Homebuyers (and homeowners) are often curious about the estimated value of a property. And during the past few years, the website Zillow.com has capitalized on that curiosity, offering price estimates based on trends in recent home sales, filtered through a complex mathematical formula.
But as local residents have observed in recent months, Zillow’s estimates can swing up and down — sometimes within a matter of days.
Rosemary Shahan told The Enterprise that she started following Zillow’s price estimate of her parents’ home — a duplex in the Stonegate area — several months ago.
“I heard from a friend who works at UC Davis that my parents’ home was listed as having a $100,000 price cut, right when it was first listed,” Shahan said. “Naturally, my friend wondered why. It turned out than an agent had made a typo on the price on the MLS (Multiple Listing Service), and then corrected it. But Zillow automatically listed it on their site as a price cut. A pretty drastic one.”
That mistake got corrected after a few phone calls and email messages, Shahan said.
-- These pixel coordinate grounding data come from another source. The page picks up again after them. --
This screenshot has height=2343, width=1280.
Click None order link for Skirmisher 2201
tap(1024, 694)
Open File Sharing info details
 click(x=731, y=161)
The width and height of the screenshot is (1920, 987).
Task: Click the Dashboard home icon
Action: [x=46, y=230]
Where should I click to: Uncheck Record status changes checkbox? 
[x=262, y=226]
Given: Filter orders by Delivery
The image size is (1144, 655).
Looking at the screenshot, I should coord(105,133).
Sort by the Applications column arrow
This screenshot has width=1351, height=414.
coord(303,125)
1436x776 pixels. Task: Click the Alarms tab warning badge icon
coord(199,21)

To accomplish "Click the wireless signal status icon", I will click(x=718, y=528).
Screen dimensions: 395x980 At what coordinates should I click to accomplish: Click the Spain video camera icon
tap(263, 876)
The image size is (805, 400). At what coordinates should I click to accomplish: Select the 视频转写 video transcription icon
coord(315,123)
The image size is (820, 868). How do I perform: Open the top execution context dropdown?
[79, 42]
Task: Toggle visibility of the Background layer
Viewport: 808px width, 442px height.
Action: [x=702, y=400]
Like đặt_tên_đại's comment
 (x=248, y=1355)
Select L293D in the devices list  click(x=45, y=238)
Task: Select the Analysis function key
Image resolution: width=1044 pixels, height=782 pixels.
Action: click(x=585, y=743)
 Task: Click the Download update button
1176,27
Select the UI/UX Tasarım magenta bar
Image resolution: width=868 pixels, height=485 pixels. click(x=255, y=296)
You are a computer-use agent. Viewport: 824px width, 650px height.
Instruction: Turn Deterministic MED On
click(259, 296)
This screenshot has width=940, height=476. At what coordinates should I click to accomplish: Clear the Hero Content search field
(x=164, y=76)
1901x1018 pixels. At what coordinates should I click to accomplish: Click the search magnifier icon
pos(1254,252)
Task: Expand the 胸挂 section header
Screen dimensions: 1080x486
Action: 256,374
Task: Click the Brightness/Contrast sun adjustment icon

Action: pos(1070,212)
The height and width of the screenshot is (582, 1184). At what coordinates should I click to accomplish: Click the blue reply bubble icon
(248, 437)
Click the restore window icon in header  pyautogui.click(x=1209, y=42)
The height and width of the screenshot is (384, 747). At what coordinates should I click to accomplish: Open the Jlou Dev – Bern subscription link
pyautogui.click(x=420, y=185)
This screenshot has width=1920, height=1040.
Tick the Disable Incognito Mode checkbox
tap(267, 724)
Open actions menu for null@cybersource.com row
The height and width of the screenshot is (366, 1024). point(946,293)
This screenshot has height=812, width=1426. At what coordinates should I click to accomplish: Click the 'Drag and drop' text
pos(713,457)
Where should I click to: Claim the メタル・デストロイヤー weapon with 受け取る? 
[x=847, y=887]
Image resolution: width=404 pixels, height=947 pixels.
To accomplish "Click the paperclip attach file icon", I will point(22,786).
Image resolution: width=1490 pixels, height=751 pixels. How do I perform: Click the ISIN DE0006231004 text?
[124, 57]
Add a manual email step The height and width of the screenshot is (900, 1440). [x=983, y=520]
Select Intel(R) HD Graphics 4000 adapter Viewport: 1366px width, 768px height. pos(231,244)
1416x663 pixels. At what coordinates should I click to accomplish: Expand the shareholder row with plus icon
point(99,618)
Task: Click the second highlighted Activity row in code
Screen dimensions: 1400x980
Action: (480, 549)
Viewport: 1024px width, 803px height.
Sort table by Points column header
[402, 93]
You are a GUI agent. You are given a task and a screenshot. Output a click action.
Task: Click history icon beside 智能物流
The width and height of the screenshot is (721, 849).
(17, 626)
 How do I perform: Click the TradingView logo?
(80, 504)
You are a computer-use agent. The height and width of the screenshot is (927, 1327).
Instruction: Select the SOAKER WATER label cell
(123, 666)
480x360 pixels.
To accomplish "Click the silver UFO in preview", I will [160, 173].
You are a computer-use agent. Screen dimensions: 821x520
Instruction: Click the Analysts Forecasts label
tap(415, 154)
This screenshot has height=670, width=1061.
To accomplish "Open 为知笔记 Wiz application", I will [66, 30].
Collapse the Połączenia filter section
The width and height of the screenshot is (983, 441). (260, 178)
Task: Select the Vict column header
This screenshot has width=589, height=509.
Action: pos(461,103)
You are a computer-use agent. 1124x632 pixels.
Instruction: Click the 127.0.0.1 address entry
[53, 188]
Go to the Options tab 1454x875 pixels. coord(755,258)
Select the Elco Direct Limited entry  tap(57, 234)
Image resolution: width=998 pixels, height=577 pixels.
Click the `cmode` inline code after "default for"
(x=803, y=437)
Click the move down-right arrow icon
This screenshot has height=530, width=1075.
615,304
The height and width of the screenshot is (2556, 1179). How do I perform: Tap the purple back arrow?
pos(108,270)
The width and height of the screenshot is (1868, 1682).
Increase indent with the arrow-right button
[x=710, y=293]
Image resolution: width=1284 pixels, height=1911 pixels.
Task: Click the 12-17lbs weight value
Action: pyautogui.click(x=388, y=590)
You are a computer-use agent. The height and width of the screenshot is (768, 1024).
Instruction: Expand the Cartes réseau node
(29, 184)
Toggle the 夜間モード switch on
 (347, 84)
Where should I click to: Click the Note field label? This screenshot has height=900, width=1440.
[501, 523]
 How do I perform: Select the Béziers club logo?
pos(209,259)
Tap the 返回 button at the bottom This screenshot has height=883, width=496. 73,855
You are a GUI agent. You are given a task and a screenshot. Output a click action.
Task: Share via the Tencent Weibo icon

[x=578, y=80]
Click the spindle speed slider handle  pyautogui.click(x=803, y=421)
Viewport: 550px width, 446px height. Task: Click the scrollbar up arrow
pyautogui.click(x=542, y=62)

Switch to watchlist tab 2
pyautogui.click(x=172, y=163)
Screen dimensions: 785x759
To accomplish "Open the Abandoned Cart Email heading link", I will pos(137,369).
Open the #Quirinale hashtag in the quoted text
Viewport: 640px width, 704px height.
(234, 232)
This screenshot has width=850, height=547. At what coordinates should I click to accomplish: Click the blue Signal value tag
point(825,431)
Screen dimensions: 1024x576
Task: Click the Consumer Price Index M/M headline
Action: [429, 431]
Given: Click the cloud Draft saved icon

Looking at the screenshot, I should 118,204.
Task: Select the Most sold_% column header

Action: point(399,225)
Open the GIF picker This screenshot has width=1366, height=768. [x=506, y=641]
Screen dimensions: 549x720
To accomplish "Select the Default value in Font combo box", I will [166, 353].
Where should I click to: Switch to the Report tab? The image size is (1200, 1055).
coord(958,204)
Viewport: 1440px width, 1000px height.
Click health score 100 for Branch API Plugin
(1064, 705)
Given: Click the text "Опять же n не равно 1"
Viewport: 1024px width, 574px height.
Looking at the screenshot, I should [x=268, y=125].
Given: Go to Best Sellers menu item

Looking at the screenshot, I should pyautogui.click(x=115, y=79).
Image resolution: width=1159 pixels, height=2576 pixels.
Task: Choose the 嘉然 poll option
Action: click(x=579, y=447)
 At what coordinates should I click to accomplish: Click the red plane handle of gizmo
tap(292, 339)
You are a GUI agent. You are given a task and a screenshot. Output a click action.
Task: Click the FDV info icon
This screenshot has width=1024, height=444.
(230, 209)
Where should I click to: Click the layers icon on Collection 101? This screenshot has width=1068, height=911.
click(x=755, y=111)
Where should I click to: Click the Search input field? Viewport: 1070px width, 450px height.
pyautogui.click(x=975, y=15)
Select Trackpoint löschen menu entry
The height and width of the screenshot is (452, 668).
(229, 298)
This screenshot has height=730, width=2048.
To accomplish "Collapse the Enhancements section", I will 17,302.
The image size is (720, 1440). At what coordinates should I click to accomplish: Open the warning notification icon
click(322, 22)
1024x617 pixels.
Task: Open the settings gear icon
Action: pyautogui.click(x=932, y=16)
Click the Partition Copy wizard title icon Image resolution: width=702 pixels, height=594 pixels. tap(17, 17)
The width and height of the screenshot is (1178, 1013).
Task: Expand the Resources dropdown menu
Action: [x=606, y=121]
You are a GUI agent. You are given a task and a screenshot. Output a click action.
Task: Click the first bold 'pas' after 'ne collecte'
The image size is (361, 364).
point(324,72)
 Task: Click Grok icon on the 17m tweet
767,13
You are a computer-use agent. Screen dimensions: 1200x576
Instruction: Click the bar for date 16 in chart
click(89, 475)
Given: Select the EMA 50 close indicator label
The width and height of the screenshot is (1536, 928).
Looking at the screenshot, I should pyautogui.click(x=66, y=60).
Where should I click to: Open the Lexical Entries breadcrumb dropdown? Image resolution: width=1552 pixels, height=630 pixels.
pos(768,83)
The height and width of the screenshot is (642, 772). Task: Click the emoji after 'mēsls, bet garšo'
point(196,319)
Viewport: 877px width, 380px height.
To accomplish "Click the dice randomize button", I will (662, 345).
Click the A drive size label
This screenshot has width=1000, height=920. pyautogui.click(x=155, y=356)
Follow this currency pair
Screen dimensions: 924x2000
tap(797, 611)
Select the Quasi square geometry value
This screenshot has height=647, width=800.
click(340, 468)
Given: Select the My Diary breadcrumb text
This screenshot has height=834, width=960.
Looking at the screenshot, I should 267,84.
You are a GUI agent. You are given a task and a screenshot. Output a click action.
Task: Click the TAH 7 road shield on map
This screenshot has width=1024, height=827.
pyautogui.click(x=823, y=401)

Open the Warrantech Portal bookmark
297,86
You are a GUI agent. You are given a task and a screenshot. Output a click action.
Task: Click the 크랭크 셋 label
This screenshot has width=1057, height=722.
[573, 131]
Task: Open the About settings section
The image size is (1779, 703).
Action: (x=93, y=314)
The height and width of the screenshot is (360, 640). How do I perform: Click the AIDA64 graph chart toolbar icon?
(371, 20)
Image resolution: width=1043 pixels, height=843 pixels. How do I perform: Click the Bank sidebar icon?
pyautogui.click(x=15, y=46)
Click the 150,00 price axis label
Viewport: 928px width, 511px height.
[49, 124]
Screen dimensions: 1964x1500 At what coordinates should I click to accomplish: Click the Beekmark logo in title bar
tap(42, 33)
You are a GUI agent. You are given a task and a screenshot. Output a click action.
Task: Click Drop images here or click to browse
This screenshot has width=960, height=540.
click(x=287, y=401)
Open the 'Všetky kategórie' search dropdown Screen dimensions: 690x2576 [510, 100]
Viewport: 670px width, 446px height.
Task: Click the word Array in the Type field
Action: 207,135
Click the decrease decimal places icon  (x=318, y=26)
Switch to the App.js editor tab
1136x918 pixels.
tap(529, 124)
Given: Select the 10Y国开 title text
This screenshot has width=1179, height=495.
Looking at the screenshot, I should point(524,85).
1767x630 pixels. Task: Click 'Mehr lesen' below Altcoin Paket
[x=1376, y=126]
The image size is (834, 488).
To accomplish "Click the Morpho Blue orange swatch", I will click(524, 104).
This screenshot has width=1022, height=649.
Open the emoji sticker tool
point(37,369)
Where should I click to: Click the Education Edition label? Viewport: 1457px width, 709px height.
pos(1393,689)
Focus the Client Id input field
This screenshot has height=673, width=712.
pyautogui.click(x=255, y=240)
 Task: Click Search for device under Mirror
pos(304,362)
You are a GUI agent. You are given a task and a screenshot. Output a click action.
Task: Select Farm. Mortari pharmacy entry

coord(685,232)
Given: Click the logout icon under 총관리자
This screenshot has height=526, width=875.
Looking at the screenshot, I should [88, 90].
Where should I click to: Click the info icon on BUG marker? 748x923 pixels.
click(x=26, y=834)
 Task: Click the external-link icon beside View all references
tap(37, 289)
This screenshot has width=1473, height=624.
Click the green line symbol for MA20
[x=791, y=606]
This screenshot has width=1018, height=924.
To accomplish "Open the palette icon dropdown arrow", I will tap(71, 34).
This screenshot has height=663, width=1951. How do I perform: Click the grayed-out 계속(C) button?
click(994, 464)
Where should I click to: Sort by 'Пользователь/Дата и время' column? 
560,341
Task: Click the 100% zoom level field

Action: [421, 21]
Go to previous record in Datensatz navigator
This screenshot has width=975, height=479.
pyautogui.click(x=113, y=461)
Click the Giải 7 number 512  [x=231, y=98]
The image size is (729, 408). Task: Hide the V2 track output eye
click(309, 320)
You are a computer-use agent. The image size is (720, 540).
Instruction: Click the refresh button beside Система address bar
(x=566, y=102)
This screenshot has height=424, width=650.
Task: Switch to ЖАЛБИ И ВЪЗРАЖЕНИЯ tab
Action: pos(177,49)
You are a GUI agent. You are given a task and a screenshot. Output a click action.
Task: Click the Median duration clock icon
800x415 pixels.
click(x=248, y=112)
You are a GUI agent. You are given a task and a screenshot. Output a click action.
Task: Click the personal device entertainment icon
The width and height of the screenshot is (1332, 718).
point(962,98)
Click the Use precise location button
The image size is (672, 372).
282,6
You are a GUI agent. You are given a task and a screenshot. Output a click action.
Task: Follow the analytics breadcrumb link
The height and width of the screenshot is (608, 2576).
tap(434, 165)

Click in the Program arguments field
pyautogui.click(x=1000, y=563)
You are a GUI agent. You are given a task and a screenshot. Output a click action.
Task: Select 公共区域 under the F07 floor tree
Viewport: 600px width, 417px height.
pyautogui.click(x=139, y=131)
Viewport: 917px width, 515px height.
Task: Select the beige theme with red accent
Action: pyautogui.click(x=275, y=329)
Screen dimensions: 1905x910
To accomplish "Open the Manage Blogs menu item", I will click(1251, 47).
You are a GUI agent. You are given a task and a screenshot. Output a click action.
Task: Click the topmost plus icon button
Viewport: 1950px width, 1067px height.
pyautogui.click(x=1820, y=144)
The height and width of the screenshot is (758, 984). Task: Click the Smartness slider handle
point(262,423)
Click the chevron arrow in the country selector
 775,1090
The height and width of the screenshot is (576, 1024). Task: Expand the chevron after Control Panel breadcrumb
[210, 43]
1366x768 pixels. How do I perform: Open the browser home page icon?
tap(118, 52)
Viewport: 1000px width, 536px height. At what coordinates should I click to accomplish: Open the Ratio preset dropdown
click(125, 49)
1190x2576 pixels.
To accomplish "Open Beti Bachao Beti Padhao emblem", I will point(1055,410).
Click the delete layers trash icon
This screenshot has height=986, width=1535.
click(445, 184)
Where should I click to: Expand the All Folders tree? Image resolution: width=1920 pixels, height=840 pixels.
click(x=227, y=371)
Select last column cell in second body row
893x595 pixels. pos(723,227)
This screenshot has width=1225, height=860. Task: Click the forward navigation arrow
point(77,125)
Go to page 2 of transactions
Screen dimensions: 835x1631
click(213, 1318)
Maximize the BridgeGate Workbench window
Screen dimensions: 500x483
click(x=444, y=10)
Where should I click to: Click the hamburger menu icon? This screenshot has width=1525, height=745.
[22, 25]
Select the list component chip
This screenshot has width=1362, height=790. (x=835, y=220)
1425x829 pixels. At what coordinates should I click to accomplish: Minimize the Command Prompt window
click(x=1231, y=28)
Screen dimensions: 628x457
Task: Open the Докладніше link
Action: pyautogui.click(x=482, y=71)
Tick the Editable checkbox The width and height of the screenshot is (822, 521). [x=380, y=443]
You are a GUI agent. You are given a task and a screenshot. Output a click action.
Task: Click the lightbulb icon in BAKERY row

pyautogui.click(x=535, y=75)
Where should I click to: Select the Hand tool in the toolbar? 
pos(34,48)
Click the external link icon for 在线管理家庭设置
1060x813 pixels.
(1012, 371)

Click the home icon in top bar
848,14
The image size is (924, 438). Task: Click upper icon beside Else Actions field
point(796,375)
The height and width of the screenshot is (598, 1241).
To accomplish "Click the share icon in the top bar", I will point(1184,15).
“Meanwhile I became aware of other problems,” Shahan said. “For example, my parents’ home is a duplex. (At first), Zillow gave an estimate of $357,000. The adjoining half of the duplex got an estimate of $409,000. However, my parents’ home has a slightly bigger lot, professionally landscaped garden, lovely mature trees, and recent upgrades to the master bath. The adjoining property hasn’t been upgraded much at all.”
Shahan said she asked Zillow why “the upgraded property would be worth $52,000 less than its conjoined twin, which lacks the upgrades.”
Shahan said that after her calls and emails, the Zillow estimate on her parents’ house rose to $411,000. This was midway into June.
But a subsequent check by The Enterprise last week found that Zillow’s estimate for the property went to $335,700 on Thursday, and then adjusted to $341,000 on Saturday.
Is the value of the property really changing by thousands of dollars every couple of weeks? Probably not. And the online price estimates offered by websites are rarely based on an actual walk-through of a property.
On the company website, Zillow says “A Zestimate home valuation is Zillow’s estimated market value. It is not an appraisal. Use it as a starting point to determine a home’s value.” The Zillow website also notes “The home data we have compiled to generate a Zestimate home valuation varies by location. Some counties provide all the data we could hope for, but others are lacking such key things as the number of bedrooms and bathrooms, or, in some cases, the square footage of the home.”
The Zillow listing for Shahan’s parents’ home includes the number of bedrooms, baths and the home’s square footage. But the Zillow listing for the other half of the duplex does not list the number of bedrooms, baths and that home’s square footage. The Yolo County Assessor does not typically post a home’s square footage on the Internet.